--- RECORDS FOR THE EXERCISE ---

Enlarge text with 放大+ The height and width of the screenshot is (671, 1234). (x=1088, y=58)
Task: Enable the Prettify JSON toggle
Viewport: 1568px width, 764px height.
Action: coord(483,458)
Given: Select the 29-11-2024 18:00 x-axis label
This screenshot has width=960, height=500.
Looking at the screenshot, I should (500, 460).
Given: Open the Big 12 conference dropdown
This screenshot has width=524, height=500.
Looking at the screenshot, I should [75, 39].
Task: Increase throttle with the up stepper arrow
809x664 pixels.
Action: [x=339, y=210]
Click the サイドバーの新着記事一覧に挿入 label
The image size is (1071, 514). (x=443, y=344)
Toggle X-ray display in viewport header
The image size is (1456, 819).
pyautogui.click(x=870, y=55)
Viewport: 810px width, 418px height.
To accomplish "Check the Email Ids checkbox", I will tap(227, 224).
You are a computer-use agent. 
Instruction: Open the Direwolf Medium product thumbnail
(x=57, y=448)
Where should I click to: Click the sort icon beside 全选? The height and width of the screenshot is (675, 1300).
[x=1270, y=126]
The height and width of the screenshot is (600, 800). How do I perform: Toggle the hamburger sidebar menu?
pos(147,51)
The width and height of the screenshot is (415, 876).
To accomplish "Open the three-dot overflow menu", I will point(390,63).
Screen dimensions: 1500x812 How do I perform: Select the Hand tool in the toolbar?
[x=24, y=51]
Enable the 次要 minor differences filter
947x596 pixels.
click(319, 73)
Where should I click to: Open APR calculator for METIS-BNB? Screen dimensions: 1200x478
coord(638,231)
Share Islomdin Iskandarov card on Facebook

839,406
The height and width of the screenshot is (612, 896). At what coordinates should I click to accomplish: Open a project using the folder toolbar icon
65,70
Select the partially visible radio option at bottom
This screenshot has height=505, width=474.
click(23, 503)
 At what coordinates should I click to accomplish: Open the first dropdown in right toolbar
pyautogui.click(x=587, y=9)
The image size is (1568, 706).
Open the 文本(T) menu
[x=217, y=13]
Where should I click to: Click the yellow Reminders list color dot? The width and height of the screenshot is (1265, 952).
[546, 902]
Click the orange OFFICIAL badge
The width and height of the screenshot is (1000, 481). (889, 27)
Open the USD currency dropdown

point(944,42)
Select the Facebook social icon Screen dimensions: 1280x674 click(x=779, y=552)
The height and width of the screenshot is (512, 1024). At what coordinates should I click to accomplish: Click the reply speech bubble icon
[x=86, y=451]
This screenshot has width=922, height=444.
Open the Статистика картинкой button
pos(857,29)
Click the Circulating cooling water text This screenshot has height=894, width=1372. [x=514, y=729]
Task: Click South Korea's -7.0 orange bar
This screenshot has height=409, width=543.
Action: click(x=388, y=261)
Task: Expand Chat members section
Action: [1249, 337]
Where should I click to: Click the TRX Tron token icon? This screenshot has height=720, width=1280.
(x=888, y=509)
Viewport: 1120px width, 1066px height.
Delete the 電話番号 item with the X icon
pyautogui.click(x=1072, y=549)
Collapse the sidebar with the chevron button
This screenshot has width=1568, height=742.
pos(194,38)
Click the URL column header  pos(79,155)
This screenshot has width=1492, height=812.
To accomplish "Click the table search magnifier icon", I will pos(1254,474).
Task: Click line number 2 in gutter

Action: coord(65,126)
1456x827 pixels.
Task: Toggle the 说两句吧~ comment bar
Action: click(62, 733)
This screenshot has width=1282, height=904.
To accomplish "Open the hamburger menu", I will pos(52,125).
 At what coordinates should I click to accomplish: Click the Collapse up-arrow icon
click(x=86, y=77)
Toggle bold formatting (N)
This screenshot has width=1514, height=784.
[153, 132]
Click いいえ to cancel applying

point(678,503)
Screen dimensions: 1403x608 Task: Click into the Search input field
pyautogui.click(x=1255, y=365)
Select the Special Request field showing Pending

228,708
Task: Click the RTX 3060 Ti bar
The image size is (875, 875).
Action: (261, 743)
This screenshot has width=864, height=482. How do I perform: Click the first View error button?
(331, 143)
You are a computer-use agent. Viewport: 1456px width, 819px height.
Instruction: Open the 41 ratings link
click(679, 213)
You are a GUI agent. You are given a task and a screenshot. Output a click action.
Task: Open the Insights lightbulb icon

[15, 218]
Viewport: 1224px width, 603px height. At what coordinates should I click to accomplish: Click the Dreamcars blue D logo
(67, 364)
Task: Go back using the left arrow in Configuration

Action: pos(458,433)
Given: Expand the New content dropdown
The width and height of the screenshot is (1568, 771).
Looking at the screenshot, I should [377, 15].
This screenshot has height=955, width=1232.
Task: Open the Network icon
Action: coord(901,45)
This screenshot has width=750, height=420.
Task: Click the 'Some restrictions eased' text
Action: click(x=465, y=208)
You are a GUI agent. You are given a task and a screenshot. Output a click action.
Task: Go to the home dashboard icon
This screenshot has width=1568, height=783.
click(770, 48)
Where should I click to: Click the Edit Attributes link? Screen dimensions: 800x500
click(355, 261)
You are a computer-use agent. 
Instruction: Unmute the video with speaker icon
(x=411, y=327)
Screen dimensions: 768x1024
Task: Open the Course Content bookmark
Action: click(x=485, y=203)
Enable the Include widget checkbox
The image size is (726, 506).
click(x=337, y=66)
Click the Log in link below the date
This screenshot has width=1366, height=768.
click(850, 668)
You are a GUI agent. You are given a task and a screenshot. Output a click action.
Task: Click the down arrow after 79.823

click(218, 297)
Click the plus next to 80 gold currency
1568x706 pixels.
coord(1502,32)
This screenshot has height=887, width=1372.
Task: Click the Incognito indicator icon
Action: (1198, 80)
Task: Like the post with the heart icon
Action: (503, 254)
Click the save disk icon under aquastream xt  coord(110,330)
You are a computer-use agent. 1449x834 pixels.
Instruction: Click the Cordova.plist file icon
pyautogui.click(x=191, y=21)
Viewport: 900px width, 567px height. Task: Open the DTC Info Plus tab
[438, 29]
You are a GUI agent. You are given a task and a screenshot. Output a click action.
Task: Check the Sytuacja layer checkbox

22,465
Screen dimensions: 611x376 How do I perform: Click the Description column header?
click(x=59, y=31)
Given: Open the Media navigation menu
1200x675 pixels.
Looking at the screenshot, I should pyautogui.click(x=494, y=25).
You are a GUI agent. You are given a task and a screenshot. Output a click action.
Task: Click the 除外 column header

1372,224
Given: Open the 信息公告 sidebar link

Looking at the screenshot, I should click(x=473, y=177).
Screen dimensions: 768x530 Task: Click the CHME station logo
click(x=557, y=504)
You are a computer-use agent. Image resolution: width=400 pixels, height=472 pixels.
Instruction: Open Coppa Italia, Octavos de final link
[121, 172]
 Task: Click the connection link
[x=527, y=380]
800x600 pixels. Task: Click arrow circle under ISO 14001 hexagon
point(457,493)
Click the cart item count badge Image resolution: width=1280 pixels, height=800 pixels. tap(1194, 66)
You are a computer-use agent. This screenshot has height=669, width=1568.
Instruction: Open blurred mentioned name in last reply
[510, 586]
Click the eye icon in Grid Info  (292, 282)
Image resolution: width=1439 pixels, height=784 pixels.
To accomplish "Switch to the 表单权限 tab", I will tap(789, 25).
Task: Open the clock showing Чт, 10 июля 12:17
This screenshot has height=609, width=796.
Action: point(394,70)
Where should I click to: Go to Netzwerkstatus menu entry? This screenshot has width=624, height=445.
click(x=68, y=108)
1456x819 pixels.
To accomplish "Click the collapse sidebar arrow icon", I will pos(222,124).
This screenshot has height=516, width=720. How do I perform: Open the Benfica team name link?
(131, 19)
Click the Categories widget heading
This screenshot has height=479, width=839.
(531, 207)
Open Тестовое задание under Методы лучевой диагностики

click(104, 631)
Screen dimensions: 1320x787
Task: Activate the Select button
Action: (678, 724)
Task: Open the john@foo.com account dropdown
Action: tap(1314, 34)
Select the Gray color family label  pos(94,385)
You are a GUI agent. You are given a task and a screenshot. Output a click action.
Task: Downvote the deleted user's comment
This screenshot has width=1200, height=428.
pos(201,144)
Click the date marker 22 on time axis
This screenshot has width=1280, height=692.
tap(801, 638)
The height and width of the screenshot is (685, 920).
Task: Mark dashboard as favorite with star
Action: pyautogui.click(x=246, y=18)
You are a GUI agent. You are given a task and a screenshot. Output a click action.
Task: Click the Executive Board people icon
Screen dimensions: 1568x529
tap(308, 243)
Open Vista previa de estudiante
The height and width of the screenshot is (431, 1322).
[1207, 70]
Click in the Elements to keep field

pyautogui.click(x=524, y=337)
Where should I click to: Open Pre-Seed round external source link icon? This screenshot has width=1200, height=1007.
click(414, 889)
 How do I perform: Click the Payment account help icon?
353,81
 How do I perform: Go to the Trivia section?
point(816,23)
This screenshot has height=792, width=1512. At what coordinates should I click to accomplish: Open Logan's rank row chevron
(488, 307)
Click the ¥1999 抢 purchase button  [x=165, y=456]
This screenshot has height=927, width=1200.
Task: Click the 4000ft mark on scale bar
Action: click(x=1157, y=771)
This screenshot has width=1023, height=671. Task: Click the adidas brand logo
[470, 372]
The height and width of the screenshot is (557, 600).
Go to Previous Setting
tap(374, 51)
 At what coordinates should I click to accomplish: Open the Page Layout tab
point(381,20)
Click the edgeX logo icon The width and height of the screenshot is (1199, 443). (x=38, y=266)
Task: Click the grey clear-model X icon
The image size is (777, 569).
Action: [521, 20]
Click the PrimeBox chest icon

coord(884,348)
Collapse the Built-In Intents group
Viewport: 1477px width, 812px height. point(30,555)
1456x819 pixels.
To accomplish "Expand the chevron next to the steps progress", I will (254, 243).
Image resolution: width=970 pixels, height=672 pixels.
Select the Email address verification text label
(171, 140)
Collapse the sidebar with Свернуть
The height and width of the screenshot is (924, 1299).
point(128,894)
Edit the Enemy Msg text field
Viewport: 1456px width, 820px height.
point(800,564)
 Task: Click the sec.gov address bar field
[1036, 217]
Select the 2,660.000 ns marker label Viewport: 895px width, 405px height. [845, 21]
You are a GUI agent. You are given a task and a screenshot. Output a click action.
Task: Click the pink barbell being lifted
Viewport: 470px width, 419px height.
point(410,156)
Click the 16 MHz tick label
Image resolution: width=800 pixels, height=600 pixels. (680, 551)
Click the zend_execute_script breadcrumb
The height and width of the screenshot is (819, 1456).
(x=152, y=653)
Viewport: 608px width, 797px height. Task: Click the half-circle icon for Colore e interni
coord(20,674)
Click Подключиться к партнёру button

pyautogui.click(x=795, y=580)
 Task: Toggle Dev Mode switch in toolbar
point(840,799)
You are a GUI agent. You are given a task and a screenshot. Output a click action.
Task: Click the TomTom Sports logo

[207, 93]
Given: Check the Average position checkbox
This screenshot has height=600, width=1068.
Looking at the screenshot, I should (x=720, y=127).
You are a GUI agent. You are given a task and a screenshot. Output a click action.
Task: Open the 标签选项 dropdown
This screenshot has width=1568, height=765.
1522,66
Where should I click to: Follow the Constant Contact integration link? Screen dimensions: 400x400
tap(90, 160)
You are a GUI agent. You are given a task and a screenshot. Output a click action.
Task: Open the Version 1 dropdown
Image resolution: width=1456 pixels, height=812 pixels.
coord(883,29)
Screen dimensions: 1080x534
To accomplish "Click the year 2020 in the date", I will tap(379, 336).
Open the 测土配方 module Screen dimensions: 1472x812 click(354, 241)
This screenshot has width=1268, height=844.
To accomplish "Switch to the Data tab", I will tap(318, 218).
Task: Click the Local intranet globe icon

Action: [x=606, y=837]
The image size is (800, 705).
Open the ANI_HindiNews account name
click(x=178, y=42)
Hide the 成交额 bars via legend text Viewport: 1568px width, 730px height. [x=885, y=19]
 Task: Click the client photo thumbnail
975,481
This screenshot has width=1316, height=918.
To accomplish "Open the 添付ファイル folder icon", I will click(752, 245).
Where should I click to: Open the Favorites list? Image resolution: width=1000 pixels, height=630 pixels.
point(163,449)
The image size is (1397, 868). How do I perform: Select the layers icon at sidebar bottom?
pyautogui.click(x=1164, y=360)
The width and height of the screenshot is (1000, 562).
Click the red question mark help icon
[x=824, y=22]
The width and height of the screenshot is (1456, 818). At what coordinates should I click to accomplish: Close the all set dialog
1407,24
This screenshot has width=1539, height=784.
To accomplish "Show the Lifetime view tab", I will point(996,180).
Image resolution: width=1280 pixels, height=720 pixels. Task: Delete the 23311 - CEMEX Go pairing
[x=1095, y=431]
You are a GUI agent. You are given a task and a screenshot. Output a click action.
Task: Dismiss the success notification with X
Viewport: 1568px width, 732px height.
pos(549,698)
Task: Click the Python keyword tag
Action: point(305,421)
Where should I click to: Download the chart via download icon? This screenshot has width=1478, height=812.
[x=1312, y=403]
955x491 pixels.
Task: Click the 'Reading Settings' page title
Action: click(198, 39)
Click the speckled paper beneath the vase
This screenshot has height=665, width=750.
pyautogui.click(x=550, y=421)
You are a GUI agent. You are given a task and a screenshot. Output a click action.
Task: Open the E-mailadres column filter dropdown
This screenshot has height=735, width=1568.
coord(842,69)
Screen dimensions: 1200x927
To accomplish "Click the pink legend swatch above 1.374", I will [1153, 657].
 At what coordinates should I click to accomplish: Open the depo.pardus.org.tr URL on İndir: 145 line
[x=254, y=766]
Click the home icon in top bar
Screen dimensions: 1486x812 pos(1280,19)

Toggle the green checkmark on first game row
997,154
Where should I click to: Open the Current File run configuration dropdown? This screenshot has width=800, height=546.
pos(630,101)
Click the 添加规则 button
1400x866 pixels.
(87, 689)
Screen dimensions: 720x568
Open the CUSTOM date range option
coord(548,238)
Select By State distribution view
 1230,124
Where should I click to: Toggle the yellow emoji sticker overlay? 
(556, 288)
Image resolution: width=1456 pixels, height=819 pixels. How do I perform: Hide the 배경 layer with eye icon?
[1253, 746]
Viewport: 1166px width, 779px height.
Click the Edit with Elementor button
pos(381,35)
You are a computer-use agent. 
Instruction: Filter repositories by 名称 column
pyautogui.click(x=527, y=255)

---

> CHALLENGE: Reproduce the stretch of the listing from the line containing "You are a computer-use agent. This" through the line containing "Action: tap(1314, 34)", keeping every line as it appears and including both of those lines.

> EXPECTED ANSWER:
You are a computer-use agent. This screenshot has height=669, width=1568.
Instruction: Open blurred mentioned name in last reply
[510, 586]
Click the eye icon in Grid Info  (292, 282)
Image resolution: width=1439 pixels, height=784 pixels.
To accomplish "Switch to the 表单权限 tab", I will tap(789, 25).
Task: Open the clock showing Чт, 10 июля 12:17
This screenshot has height=609, width=796.
Action: point(394,70)
Where should I click to: Go to Netzwerkstatus menu entry? This screenshot has width=624, height=445.
click(x=68, y=108)
1456x819 pixels.
To accomplish "Click the collapse sidebar arrow icon", I will pos(222,124).
This screenshot has height=516, width=720. How do I perform: Open the Benfica team name link?
(131, 19)
Click the Categories widget heading
This screenshot has height=479, width=839.
(531, 207)
Open Тестовое задание under Методы лучевой диагностики

click(104, 631)
Screen dimensions: 1320x787
Task: Activate the Select button
Action: (678, 724)
Task: Open the john@foo.com account dropdown
Action: tap(1314, 34)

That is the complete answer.